New performance marks in computing

Building super-computers seems a lot like drag racing: no matter how fast you are there’s always another mark to strive for. The Sandia and Oak Ridge National Labs just formed the Institutes for Advanced Architectures (of computers, not buildings). Their goal is to figure out how to build an exascale computer.

“An exascale computer is essential to perform more accurate simulations that,
in turn, support solutions for emerging science and engineering challenges in
national defense, energy assurance, advanced materials, climate, and medicine,”
said James Peery, director of the Computation, Computers, Information, and
Mathematics Center at Sandia.

As the name exascale implies, the systems will operate in the exaflop range,
where an exaflop is a quintillion—10 to the 18th power—operations per second. To
put this number in perspective, an exaflop system would deliver one thousand
times more operations per second than a petaflop system, which was the objective
of IBM’s Blue Gene project when it was
launched about eight years ago. (A petaflop is a quadrillion—10 to the 15th
power—floating point operations a second.)
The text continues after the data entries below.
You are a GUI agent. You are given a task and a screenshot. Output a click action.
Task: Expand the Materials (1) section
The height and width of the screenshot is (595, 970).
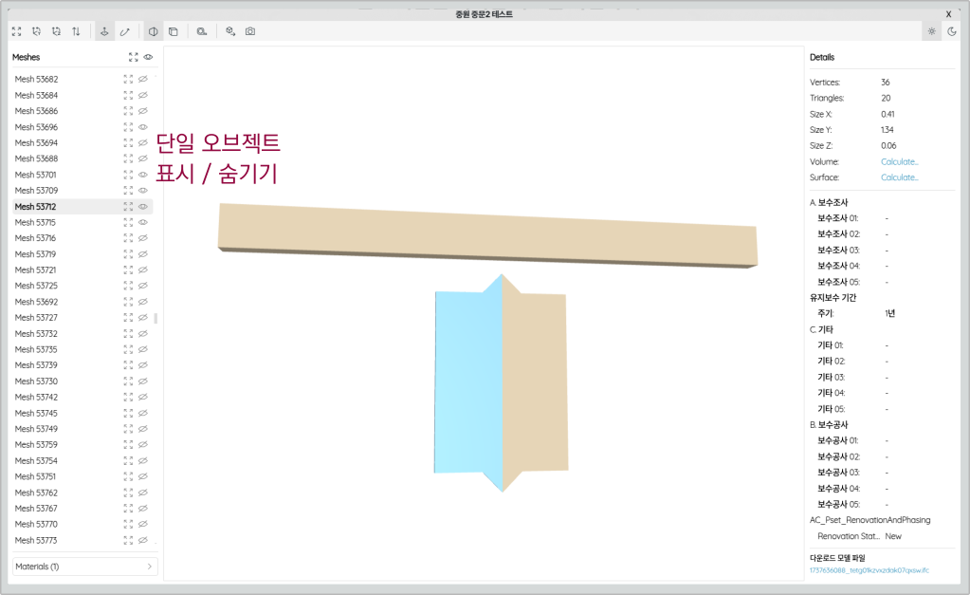point(84,567)
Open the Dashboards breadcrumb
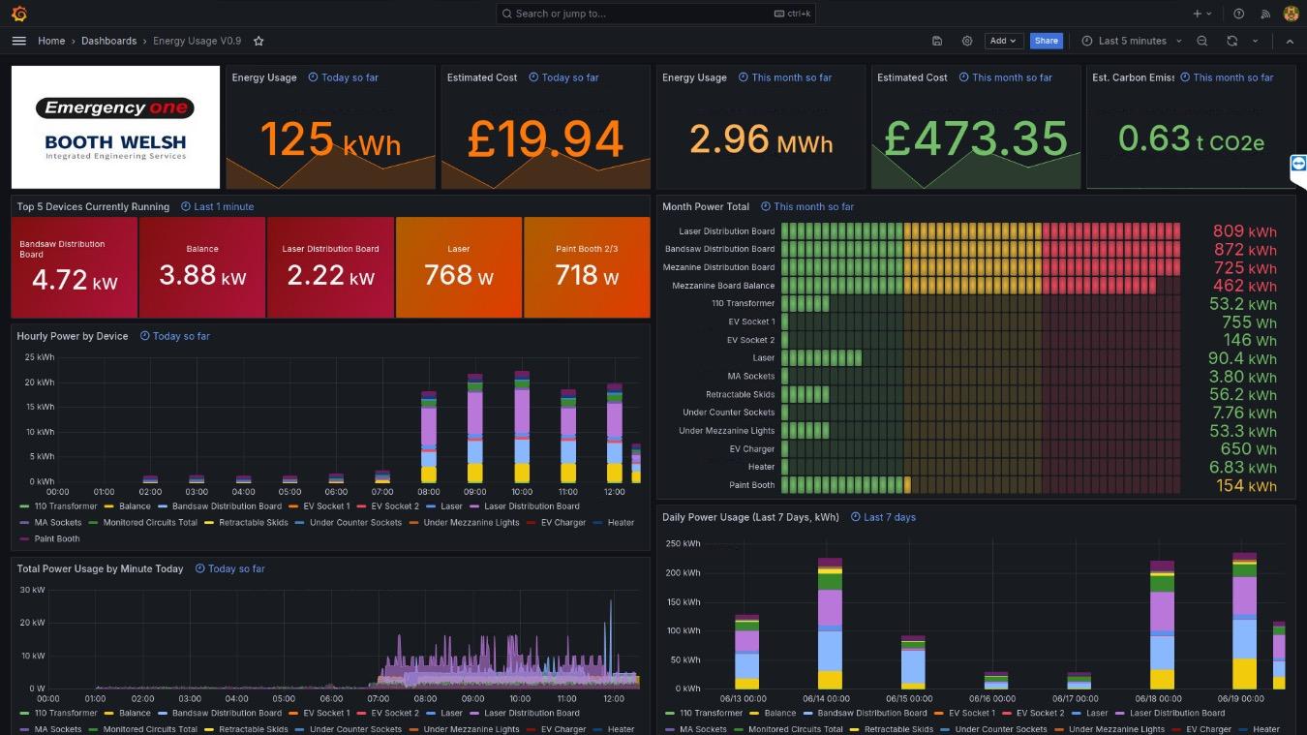This screenshot has width=1307, height=735. pos(108,41)
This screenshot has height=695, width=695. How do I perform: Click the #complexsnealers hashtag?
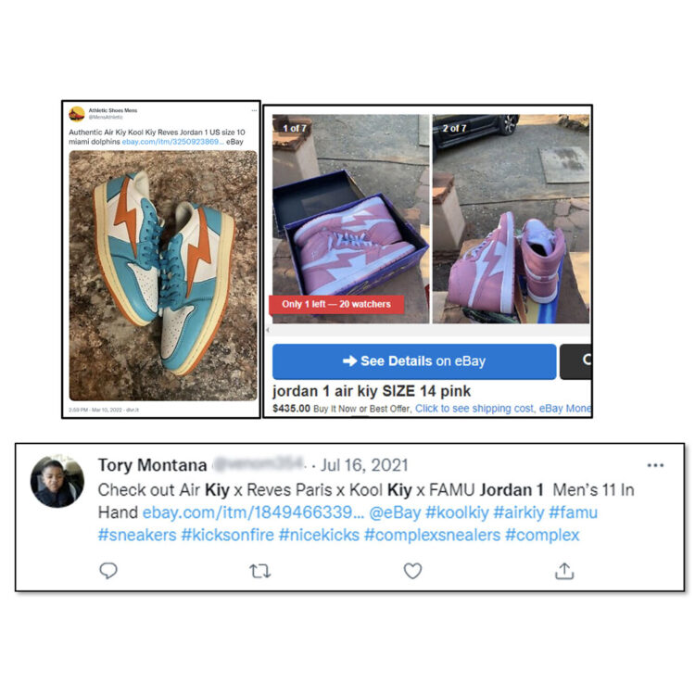pos(432,535)
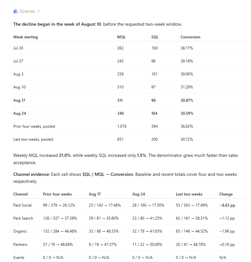Click the Aug 24 conversion value 30.59%
251x262 pixels.
pos(187,113)
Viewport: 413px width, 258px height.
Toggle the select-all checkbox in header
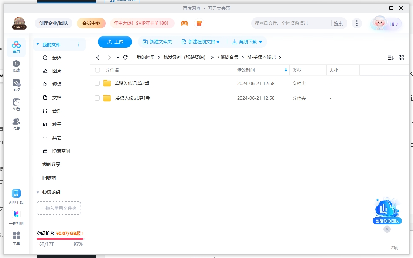(97, 70)
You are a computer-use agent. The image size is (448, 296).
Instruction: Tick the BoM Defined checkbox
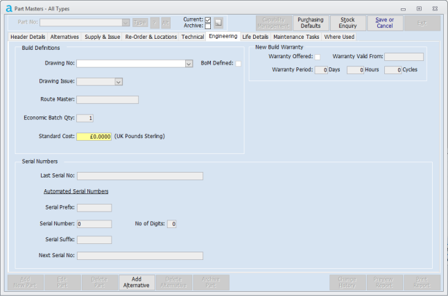(239, 64)
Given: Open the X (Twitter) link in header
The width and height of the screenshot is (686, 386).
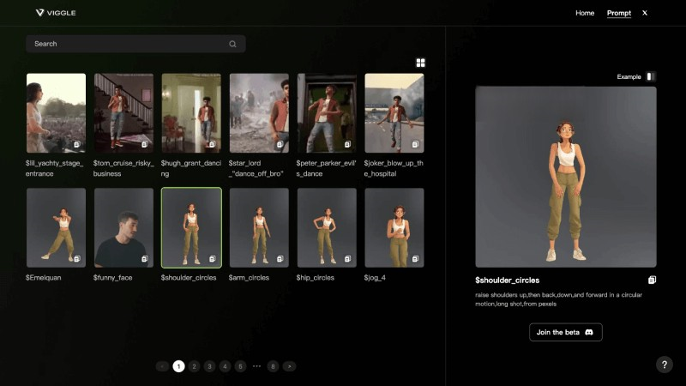Looking at the screenshot, I should tap(645, 13).
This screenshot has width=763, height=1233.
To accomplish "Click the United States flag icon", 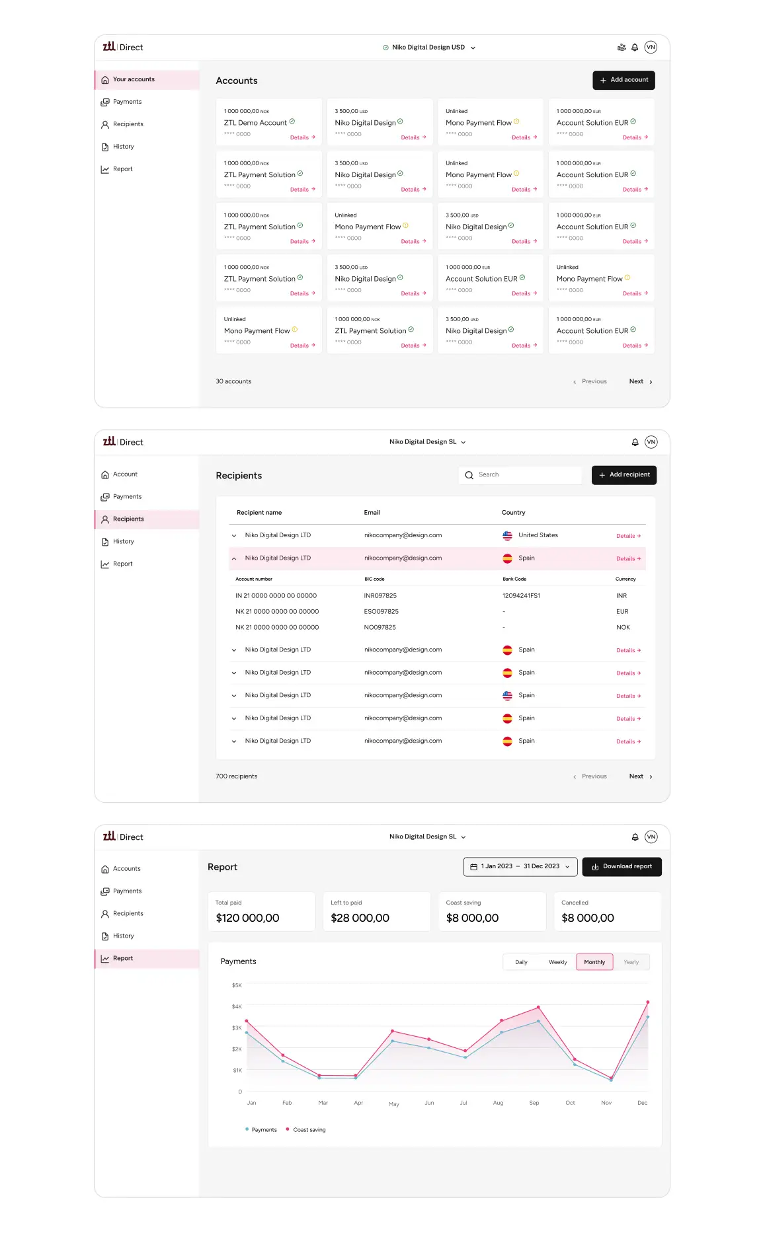I will coord(507,536).
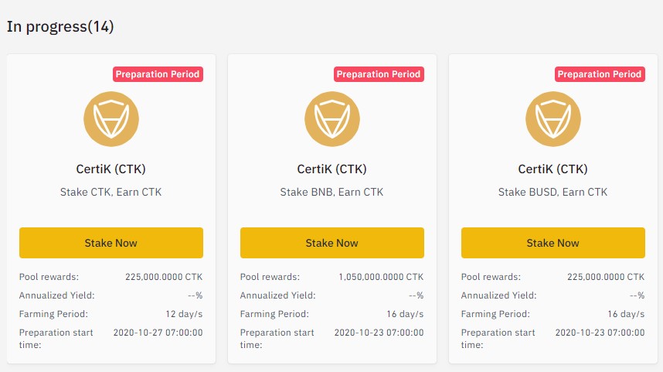Click Farming Period label in the Stake BNB card
663x372 pixels.
pyautogui.click(x=274, y=314)
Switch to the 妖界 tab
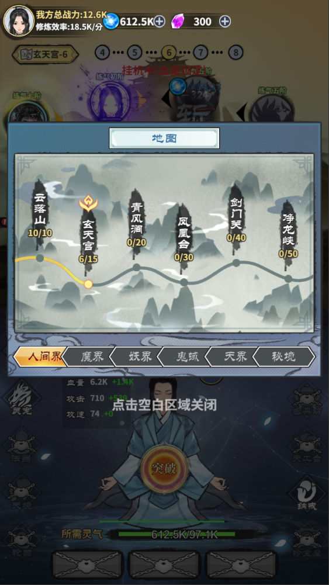Image resolution: width=329 pixels, height=585 pixels. pyautogui.click(x=138, y=356)
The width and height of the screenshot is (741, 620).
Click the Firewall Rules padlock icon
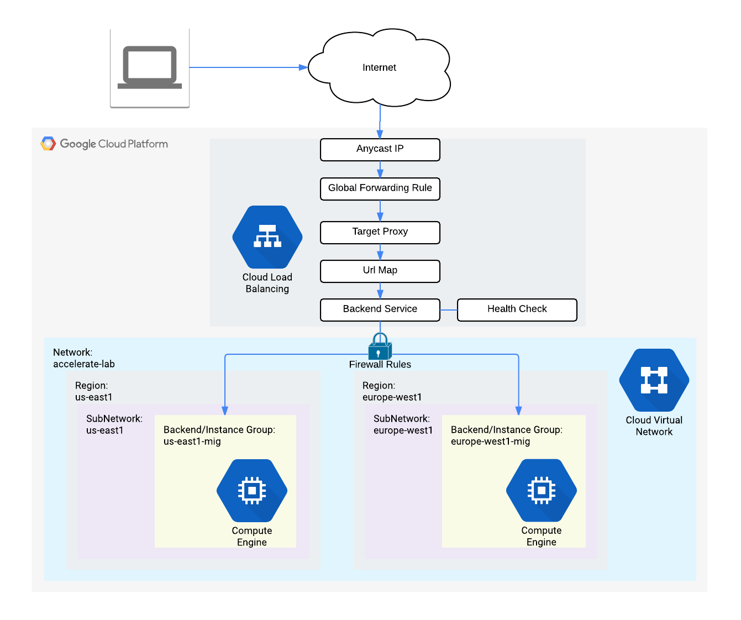click(x=380, y=349)
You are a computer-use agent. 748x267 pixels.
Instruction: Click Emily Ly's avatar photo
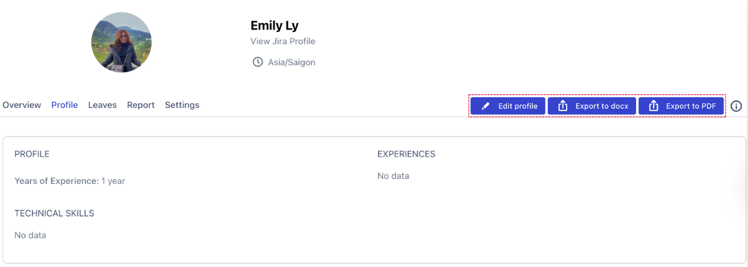121,42
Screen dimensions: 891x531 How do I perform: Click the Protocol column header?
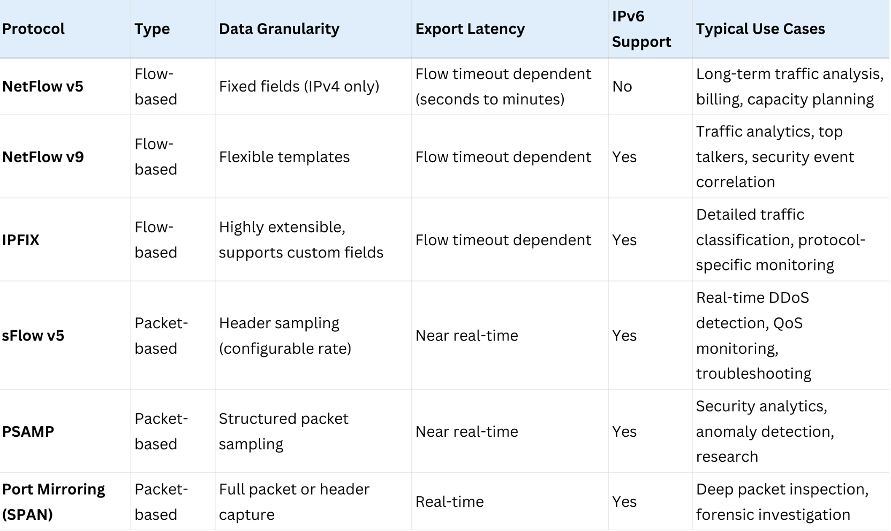33,29
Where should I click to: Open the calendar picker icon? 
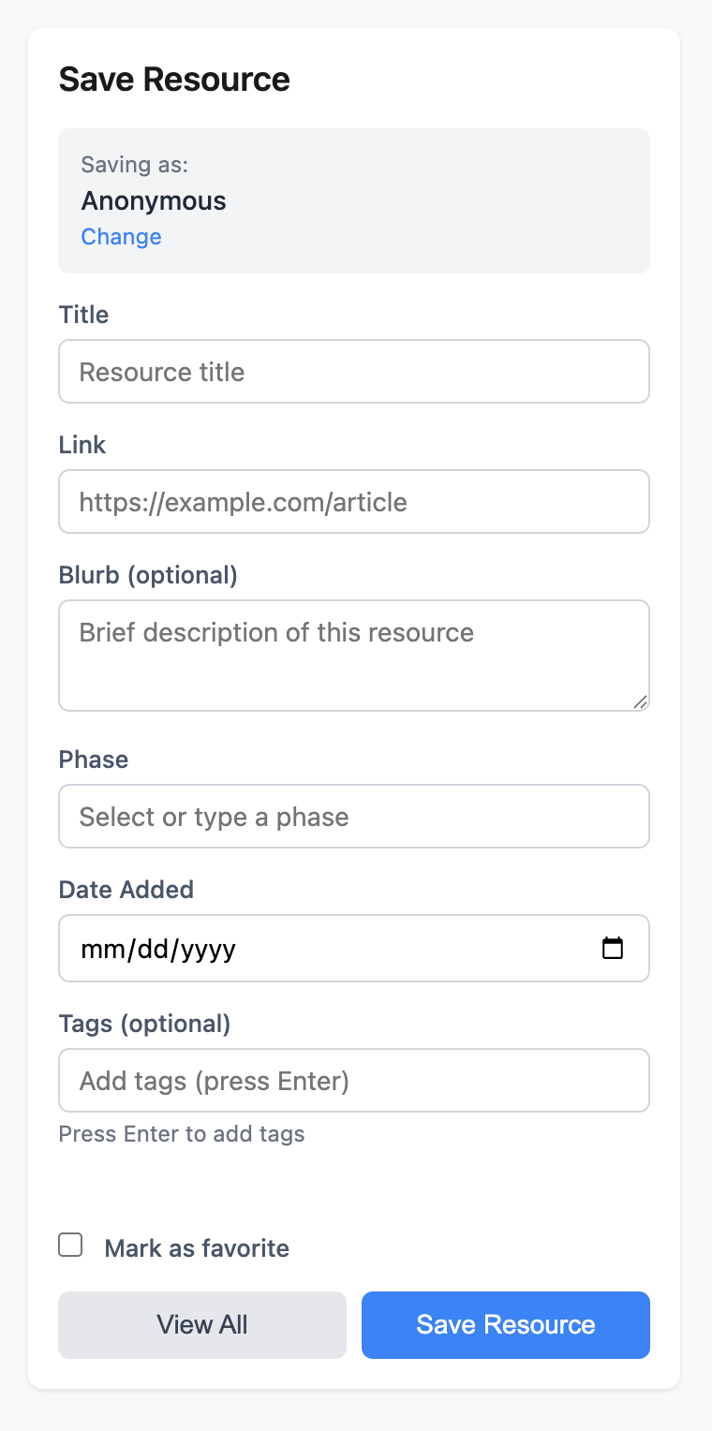coord(612,949)
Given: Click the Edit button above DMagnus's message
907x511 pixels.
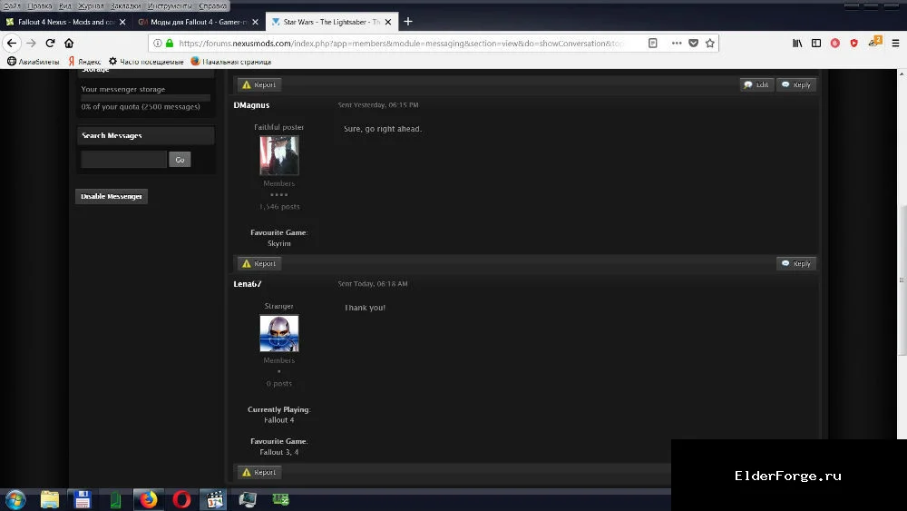Looking at the screenshot, I should pyautogui.click(x=756, y=84).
Besides the Wow!-factor, so what? What’s that have to do with cancer? Well, the quote above mentions medicine as one of the areas that demands ever faster computers. Indeed, the field of biology is rapidly becoming one of the most data-intensive and, hence, compute-intensive fields there is. For instance, at the lecture Craig Venter gave the other night he showed a map of large numbers of previously unidentified genes he found by sampling sea water all over the world and sequencing the genes of millions of single-cell organisms that nobody has identified before. He said it took a million computer hours to crunch the data, and that’s just scratching the surface. Nobody knows, but it is possible that those genes may express substances that might eventually become relevant in cancer therapy. Continuing to explore the genetics of our full biological environment will require massive computing power; so will developing useful detailed computer models of how "healthy" cells and tissues work and comparing them to cells on their way to malignancy.